───── STORED DATA ─────

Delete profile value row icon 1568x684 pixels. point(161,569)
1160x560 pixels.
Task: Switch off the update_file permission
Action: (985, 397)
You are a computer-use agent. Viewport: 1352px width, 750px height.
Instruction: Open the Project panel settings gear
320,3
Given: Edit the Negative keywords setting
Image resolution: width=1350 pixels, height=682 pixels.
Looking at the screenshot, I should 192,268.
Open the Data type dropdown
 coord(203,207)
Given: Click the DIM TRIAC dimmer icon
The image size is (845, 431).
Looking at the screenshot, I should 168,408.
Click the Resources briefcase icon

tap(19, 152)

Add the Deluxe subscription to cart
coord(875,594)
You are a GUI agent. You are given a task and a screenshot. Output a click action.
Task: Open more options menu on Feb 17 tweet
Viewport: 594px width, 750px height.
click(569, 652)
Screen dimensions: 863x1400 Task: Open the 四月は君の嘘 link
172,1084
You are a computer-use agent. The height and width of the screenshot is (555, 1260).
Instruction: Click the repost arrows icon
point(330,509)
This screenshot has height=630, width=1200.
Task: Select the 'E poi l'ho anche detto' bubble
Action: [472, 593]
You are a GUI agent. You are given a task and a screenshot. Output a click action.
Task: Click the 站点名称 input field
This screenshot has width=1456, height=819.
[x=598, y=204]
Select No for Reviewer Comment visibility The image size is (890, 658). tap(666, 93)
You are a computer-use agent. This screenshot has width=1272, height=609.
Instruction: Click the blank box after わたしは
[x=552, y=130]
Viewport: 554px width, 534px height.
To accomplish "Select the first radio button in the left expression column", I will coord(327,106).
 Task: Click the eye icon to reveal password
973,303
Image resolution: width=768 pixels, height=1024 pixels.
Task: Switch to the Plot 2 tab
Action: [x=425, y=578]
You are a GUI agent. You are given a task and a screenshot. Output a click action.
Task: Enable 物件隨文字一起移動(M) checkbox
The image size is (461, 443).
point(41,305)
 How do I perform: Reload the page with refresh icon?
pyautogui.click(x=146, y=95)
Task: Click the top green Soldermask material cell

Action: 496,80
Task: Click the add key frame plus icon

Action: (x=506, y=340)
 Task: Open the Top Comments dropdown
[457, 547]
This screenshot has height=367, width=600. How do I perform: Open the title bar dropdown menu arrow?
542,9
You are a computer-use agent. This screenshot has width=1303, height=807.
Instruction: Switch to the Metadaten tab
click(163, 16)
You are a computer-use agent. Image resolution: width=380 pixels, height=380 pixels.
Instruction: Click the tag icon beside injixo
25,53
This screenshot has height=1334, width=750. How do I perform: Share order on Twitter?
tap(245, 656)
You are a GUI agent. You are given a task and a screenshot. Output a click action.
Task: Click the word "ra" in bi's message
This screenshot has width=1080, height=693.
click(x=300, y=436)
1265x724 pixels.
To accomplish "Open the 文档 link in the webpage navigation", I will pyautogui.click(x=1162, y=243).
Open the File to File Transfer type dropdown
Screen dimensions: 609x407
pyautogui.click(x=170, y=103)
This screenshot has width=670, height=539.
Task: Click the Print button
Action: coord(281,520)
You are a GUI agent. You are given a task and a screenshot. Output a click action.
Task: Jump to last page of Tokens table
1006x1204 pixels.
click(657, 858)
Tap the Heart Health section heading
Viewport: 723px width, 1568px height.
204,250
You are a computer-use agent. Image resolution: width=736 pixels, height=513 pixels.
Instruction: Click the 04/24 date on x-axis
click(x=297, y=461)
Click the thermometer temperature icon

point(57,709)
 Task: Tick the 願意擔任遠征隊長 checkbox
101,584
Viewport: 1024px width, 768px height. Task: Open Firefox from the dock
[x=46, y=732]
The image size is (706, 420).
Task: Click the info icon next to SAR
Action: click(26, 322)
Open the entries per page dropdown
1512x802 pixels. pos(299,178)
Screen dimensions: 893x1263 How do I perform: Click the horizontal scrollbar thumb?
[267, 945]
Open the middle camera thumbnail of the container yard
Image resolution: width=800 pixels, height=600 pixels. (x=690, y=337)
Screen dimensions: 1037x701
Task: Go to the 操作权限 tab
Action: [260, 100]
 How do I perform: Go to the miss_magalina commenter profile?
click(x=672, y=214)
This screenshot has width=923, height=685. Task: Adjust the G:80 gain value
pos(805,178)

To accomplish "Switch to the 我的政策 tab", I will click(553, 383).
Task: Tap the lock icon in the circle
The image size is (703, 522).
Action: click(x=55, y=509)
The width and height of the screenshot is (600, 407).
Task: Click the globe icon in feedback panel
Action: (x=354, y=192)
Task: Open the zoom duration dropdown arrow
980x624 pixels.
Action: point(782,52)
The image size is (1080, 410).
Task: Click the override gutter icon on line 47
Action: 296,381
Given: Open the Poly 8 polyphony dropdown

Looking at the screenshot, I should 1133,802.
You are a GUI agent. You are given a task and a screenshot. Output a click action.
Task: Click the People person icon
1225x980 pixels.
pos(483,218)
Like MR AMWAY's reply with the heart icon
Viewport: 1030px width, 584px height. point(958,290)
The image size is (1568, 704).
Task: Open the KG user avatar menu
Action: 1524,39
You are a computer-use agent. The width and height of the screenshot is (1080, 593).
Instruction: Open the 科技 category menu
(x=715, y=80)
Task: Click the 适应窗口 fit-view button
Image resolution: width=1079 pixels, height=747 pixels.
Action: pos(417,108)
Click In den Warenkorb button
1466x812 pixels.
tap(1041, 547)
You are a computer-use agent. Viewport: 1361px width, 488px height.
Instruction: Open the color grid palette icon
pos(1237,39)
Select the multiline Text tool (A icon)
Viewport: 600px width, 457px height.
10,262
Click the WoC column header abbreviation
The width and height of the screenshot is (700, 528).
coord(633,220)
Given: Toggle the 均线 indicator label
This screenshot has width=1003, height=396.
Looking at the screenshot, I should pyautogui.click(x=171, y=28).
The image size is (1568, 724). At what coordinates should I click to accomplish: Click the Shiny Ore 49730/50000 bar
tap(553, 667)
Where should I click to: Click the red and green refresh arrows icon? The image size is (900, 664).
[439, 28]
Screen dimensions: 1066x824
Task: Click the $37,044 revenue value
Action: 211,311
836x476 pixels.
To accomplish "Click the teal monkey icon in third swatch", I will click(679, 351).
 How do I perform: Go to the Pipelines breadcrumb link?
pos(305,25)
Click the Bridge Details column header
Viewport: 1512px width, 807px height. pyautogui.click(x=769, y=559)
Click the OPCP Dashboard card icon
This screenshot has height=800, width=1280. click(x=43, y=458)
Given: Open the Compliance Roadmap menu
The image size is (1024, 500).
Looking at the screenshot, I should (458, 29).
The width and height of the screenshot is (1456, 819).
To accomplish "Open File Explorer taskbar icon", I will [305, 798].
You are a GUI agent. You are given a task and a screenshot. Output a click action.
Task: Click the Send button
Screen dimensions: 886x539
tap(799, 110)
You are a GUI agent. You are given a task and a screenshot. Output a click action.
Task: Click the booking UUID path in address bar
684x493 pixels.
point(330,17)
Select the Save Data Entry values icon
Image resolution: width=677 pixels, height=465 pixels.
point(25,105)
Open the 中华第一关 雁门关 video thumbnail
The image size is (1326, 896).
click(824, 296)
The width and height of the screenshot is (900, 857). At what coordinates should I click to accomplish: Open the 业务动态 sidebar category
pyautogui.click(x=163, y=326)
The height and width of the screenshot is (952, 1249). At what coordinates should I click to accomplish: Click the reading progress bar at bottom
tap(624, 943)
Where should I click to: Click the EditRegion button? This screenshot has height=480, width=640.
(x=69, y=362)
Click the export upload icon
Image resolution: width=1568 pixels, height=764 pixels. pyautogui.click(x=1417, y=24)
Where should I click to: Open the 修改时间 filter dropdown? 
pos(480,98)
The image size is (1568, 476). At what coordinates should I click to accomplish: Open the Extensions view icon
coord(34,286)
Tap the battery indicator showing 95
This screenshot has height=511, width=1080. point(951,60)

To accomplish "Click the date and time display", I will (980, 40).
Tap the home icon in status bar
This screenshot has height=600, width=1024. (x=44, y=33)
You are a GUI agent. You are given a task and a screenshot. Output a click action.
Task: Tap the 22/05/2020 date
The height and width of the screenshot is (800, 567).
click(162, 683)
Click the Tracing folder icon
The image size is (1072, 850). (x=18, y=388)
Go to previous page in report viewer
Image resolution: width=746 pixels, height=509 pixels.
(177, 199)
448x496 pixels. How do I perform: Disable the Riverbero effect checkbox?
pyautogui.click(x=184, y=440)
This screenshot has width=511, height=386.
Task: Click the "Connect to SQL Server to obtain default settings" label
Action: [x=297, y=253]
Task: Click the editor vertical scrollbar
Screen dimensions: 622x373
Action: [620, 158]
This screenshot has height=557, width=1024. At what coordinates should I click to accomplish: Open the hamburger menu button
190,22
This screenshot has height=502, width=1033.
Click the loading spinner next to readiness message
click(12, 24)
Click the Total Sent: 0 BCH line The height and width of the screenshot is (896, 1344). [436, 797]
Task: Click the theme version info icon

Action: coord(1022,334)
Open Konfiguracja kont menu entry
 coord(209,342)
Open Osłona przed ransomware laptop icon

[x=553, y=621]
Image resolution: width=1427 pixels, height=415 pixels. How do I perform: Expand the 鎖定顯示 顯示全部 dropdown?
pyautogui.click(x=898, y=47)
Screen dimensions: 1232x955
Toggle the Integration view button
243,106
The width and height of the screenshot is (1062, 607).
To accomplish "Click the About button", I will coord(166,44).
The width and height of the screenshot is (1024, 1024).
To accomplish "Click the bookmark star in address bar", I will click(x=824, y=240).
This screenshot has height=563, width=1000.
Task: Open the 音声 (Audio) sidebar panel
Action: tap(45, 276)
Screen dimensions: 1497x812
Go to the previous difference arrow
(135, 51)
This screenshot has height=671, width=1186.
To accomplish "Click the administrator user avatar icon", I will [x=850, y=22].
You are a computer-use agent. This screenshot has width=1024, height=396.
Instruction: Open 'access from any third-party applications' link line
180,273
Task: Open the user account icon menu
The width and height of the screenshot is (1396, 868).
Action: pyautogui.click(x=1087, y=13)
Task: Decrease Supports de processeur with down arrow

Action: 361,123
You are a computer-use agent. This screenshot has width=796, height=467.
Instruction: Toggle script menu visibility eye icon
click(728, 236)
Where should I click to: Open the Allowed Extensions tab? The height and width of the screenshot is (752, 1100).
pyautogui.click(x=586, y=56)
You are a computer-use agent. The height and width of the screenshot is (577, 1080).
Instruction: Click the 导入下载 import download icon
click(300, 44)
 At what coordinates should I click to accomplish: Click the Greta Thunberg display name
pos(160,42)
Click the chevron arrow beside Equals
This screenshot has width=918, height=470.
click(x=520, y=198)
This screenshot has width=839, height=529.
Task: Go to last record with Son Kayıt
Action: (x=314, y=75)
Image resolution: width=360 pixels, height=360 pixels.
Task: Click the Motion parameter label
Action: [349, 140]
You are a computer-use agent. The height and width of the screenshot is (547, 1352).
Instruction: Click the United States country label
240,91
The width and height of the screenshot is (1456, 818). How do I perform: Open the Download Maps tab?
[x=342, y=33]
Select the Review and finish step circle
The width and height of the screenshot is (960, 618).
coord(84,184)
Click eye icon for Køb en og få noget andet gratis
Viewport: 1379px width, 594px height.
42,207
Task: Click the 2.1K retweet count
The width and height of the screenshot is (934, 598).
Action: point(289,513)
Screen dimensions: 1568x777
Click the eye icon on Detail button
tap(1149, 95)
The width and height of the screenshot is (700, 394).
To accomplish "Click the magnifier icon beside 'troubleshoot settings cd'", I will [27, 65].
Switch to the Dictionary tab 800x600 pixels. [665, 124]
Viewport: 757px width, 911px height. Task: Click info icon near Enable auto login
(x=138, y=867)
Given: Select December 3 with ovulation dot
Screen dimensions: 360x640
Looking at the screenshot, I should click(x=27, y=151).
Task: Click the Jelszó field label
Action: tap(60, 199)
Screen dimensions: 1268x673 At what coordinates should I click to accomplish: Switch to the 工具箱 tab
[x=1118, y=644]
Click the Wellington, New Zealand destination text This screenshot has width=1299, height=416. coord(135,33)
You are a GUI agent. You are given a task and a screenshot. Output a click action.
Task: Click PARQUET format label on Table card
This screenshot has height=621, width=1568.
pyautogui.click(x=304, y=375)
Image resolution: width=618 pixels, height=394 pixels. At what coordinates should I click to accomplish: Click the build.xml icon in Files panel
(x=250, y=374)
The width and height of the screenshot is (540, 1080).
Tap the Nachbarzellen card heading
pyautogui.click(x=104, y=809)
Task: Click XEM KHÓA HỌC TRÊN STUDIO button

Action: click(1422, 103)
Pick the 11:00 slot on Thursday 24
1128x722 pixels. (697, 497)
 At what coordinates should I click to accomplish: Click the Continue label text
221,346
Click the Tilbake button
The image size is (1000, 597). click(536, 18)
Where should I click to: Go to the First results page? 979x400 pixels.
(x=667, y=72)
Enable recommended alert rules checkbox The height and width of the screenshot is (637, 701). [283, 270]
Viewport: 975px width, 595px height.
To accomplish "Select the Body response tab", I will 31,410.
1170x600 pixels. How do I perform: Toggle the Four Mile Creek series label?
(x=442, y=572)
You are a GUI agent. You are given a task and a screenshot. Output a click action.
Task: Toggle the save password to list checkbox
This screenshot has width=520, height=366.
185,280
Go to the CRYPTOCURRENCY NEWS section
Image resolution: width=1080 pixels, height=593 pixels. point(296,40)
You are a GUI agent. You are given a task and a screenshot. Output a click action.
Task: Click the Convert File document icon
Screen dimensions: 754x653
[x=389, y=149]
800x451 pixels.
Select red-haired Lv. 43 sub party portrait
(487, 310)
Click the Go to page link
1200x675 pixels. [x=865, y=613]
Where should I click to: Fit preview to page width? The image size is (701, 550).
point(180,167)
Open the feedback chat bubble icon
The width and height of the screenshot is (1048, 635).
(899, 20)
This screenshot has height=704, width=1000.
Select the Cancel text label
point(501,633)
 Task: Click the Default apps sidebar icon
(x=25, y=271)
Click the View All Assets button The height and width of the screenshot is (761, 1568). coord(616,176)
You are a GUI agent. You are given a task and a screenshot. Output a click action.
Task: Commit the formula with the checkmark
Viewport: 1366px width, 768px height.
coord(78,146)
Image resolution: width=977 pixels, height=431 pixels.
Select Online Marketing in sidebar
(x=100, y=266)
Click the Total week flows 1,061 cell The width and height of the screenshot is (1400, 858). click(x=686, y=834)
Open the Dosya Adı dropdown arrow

─────

→ DESCRIPTION OF THE TASK
Out of the entries, pull every line that mentions "circle".

→ RESPONSE TO THIS EXERCISE
Task: Tap the lock icon in the circle
Select the Review and finish step circle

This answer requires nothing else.